A structural, genetic and clinical comparison of CAR-T cells and CAR-NK cells: companions or competitors?

In recent years, following the groundbreaking achievements of chimeric antigen receptor (CAR) T cell therapy in hematological cancers, and advancements in cell engineering technologies, the exploration of other immune cells has garnered significant attention. CAR-Therapy extended beyond T cells to include CAR natural killer (NK) cells and CAR-macrophages, which are firmly established in the clinical trial landscape. Less conventional immune cells are also making their way into the scene, such as CAR mucosal-associated invariant T (MAIT) cells. This progress is advancing precision medicine and facilitating the development of ready-to-use biological treatments. However, in view of the unique features of natural killer cells, adoptive NK cell immunotherapy has emerged as a universal, allogenic, "off-the shelf" therapeutic strategy.
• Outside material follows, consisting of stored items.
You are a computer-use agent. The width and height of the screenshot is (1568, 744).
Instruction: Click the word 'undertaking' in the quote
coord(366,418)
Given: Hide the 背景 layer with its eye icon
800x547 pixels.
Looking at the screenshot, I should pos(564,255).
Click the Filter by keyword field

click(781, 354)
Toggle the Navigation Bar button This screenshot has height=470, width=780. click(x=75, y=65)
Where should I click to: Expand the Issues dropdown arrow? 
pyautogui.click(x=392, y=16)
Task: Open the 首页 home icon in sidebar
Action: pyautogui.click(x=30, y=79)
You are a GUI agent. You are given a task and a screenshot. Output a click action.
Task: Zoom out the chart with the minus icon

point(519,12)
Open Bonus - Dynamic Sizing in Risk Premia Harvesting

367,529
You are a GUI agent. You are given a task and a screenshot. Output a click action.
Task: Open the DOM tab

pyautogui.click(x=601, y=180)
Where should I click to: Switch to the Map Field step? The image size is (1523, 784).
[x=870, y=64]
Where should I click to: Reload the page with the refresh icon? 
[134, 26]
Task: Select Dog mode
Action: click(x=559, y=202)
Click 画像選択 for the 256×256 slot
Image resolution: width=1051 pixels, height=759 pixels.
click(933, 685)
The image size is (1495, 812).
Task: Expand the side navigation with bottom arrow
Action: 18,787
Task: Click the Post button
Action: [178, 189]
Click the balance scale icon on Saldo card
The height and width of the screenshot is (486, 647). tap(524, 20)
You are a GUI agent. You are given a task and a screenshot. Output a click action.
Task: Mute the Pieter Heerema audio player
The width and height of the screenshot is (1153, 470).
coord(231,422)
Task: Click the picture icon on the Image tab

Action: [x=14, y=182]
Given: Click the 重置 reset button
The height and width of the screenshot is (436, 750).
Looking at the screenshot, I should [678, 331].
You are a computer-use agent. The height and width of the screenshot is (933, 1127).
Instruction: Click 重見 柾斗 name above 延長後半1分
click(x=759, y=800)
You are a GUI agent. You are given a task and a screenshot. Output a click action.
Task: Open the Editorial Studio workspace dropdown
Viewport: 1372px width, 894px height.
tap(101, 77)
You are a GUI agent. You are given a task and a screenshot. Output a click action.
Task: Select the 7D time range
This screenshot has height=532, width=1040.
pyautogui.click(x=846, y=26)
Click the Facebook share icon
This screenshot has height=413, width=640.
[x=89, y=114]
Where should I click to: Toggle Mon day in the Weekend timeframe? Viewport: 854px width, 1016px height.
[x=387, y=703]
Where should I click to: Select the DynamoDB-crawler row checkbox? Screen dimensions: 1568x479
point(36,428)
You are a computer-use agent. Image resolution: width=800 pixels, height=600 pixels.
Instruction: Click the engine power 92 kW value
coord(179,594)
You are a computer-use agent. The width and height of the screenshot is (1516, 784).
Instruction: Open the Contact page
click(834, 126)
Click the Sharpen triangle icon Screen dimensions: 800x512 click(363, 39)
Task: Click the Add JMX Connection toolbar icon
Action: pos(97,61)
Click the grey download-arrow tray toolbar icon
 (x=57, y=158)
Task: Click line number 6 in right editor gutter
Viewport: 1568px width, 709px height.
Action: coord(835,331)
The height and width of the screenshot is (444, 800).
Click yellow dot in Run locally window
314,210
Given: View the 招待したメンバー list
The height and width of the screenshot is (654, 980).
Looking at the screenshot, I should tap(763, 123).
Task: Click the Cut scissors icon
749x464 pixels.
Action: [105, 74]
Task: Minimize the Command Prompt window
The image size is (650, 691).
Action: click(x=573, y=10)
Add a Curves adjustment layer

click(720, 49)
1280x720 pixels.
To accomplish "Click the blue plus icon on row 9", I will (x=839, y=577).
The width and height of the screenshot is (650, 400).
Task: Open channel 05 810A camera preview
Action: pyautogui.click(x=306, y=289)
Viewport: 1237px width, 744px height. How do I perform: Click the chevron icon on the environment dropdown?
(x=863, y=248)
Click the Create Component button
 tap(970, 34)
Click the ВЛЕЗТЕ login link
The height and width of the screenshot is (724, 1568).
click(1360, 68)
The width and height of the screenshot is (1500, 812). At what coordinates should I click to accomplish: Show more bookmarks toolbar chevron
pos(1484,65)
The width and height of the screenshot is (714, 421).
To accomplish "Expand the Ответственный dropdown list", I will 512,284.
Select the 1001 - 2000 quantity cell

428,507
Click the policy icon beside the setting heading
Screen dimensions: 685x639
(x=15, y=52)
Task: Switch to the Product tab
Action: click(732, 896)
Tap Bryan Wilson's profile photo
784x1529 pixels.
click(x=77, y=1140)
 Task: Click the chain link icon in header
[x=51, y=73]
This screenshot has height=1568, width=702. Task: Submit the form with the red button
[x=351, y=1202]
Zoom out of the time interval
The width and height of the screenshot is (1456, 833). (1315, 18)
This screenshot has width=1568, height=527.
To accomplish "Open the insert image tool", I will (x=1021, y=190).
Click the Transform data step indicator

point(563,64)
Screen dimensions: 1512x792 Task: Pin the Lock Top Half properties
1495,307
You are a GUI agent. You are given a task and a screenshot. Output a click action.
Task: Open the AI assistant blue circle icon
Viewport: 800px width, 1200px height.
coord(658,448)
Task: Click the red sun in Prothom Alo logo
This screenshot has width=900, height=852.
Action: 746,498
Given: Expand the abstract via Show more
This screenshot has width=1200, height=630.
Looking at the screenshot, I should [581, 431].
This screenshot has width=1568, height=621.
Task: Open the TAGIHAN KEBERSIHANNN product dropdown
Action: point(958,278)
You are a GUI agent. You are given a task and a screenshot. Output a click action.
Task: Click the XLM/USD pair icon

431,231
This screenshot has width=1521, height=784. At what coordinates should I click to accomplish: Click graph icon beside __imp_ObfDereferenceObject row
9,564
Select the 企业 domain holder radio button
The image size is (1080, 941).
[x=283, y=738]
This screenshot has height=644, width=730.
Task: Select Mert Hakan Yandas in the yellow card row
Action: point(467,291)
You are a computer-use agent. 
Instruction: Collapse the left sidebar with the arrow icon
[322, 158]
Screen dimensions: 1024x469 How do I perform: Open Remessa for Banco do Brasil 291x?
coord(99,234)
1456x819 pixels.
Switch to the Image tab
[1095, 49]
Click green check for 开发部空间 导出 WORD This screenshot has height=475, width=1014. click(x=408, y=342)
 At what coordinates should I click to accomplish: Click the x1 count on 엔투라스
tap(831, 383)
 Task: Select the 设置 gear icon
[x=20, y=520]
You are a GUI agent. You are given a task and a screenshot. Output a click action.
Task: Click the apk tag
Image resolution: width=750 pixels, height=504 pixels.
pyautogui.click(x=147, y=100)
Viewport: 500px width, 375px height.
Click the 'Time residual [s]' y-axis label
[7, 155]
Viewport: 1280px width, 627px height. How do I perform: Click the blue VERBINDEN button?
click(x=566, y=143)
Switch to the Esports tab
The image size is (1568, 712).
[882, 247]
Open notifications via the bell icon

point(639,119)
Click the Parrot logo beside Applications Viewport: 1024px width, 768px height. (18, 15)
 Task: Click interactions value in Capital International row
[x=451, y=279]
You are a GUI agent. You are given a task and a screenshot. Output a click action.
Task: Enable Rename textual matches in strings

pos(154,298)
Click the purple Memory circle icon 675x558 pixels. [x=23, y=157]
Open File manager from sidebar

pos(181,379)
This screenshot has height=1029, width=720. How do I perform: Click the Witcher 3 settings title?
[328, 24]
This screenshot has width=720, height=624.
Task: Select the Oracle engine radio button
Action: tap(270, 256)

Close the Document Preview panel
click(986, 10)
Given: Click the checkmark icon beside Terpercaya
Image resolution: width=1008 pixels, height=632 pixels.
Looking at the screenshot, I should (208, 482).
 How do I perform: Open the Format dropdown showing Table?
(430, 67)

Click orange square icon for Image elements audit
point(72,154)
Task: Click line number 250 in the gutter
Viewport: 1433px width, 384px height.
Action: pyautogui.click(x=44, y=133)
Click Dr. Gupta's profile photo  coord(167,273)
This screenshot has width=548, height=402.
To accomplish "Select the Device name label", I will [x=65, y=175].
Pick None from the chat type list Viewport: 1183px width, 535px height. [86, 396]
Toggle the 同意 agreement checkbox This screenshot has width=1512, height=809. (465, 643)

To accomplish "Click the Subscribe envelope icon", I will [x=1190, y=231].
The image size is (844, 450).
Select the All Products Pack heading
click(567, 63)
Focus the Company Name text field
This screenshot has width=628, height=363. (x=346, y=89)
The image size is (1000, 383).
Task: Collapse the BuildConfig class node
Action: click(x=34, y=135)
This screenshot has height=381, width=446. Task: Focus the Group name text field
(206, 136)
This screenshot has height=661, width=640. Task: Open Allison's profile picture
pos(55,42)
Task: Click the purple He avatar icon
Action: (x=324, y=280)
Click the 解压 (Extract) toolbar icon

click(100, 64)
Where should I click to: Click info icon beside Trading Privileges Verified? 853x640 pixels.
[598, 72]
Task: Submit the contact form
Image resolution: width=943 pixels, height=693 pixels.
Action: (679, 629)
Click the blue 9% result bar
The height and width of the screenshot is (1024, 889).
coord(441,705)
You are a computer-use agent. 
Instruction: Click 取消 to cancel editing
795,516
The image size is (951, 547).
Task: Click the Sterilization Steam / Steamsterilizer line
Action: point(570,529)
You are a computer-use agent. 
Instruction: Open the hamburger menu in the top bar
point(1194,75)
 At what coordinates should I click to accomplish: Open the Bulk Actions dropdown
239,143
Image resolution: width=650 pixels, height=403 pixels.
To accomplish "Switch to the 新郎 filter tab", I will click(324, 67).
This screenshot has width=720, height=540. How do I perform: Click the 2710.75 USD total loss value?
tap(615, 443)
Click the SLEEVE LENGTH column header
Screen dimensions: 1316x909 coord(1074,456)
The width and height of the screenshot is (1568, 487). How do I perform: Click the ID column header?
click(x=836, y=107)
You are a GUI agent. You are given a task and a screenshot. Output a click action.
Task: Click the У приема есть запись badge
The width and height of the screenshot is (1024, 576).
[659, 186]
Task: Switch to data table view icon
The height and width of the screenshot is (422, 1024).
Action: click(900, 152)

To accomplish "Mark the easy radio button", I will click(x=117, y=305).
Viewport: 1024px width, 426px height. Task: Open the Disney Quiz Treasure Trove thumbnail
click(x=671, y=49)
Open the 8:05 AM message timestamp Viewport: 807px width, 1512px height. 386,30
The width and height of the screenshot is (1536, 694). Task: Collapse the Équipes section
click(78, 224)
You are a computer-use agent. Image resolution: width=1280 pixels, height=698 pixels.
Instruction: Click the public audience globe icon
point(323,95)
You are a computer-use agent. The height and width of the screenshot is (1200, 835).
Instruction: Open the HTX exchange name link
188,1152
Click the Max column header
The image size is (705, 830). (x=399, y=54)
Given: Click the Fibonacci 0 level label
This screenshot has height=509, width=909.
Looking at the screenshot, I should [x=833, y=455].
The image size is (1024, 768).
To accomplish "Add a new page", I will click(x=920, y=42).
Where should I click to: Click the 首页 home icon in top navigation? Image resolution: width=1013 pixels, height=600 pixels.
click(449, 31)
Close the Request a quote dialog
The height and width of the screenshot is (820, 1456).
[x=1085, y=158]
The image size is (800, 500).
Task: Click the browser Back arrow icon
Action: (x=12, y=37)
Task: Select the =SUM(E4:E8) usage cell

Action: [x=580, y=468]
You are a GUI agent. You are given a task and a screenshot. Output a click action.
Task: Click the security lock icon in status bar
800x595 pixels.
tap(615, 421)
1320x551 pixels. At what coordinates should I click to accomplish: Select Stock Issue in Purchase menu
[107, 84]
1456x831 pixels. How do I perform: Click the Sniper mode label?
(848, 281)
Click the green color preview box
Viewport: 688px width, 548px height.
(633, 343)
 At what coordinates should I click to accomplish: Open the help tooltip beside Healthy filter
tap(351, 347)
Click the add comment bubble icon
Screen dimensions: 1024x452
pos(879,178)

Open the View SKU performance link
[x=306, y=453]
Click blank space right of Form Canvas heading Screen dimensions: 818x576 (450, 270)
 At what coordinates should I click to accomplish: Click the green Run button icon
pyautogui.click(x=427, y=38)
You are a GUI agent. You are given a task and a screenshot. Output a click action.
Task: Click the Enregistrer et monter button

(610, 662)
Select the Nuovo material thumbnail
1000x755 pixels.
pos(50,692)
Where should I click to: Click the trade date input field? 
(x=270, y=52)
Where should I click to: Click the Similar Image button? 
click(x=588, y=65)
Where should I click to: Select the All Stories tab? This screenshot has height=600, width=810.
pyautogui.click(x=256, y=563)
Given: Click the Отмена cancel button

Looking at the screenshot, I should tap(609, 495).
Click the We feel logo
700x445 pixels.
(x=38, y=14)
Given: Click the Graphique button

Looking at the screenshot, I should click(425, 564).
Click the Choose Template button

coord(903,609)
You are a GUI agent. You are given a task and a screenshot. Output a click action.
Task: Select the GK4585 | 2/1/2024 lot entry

CAR-NK cytotoxic cells present targeted tumor specificity but seem to be devoid of the side effects associated with CAR-T cells. CAR-NK cells appear to be potentially promising candidates for cancer immunotherapy. However, their application is hindered by significant challenges, particularly the limited persistence of CAR-NK cells in the body, which poses a hurdle to their sustained effectiveness in treating cancer. Based upon the foregoing, this review discusses the current status and applications of both CAR-T cells and CAR-NK cells in hematological cancers, and provides a comparative analysis of the structure, genetics, and clinical outcomes between these two types of genetically modified immune cells.